## Action item
All records below must be retyped exactly.

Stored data
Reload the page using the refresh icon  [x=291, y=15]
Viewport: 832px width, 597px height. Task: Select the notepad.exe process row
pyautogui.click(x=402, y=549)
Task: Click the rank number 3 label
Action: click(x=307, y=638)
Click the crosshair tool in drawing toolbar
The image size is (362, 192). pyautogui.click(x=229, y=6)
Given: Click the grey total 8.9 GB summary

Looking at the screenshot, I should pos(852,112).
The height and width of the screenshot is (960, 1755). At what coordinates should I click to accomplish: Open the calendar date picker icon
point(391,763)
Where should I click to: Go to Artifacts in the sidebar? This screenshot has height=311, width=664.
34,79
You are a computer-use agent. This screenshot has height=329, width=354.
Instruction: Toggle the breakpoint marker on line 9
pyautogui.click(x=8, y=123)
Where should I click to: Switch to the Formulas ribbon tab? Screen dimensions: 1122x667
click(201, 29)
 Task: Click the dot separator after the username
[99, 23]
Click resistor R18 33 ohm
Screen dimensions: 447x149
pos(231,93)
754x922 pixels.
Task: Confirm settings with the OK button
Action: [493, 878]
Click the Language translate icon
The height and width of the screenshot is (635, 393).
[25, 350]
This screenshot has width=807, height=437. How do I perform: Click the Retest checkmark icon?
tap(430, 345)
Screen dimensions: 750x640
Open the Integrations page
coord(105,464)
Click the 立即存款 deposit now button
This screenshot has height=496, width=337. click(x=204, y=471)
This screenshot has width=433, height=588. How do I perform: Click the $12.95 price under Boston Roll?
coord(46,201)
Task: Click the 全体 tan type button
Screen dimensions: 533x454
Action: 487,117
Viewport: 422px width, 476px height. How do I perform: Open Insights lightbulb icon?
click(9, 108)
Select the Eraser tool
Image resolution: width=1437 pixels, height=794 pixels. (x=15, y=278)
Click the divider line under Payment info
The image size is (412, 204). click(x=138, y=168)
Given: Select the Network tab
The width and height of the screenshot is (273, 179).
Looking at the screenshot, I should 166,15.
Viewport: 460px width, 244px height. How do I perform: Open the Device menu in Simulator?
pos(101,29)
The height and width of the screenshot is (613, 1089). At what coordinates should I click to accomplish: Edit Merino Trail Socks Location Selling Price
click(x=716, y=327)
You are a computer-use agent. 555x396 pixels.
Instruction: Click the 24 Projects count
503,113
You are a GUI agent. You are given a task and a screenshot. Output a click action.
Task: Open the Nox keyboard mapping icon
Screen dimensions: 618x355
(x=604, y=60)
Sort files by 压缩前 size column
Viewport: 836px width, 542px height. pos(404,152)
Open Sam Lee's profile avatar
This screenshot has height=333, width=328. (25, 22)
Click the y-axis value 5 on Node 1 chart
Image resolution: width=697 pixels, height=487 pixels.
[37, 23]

## The answer
Reload the page using the refresh icon  [x=291, y=15]
Viewport: 832px width, 597px height. Task: Select the notepad.exe process row
pyautogui.click(x=402, y=549)
Task: Click the rank number 3 label
Action: click(x=307, y=638)
Click the crosshair tool in drawing toolbar
The image size is (362, 192). pyautogui.click(x=229, y=6)
Given: Click the grey total 8.9 GB summary

Looking at the screenshot, I should pos(852,112).
The height and width of the screenshot is (960, 1755). At what coordinates should I click to accomplish: Open the calendar date picker icon
point(391,763)
Where should I click to: Go to Artifacts in the sidebar? This screenshot has height=311, width=664.
34,79
You are a computer-use agent. This screenshot has height=329, width=354.
Instruction: Toggle the breakpoint marker on line 9
pyautogui.click(x=8, y=123)
Where should I click to: Switch to the Formulas ribbon tab? Screen dimensions: 1122x667
click(201, 29)
 Task: Click the dot separator after the username
[99, 23]
Click resistor R18 33 ohm
Screen dimensions: 447x149
pos(231,93)
754x922 pixels.
Task: Confirm settings with the OK button
Action: [493, 878]
Click the Language translate icon
The height and width of the screenshot is (635, 393).
[25, 350]
This screenshot has width=807, height=437. How do I perform: Click the Retest checkmark icon?
tap(430, 345)
Screen dimensions: 750x640
Open the Integrations page
coord(105,464)
Click the 立即存款 deposit now button
This screenshot has height=496, width=337. click(x=204, y=471)
This screenshot has width=433, height=588. How do I perform: Click the $12.95 price under Boston Roll?
coord(46,201)
Task: Click the 全体 tan type button
Screen dimensions: 533x454
Action: 487,117
Viewport: 422px width, 476px height. How do I perform: Open Insights lightbulb icon?
click(9, 108)
Select the Eraser tool
Image resolution: width=1437 pixels, height=794 pixels. (x=15, y=278)
Click the divider line under Payment info
The image size is (412, 204). click(x=138, y=168)
Given: Select the Network tab
The width and height of the screenshot is (273, 179).
Looking at the screenshot, I should 166,15.
Viewport: 460px width, 244px height. How do I perform: Open the Device menu in Simulator?
pos(101,29)
The height and width of the screenshot is (613, 1089). At what coordinates should I click to accomplish: Edit Merino Trail Socks Location Selling Price
click(x=716, y=327)
You are a computer-use agent. 555x396 pixels.
Instruction: Click the 24 Projects count
503,113
You are a GUI agent. You are given a task and a screenshot. Output a click action.
Task: Open the Nox keyboard mapping icon
Screen dimensions: 618x355
(x=604, y=60)
Sort files by 压缩前 size column
Viewport: 836px width, 542px height. pos(404,152)
Open Sam Lee's profile avatar
This screenshot has height=333, width=328. (25, 22)
Click the y-axis value 5 on Node 1 chart
Image resolution: width=697 pixels, height=487 pixels.
[37, 23]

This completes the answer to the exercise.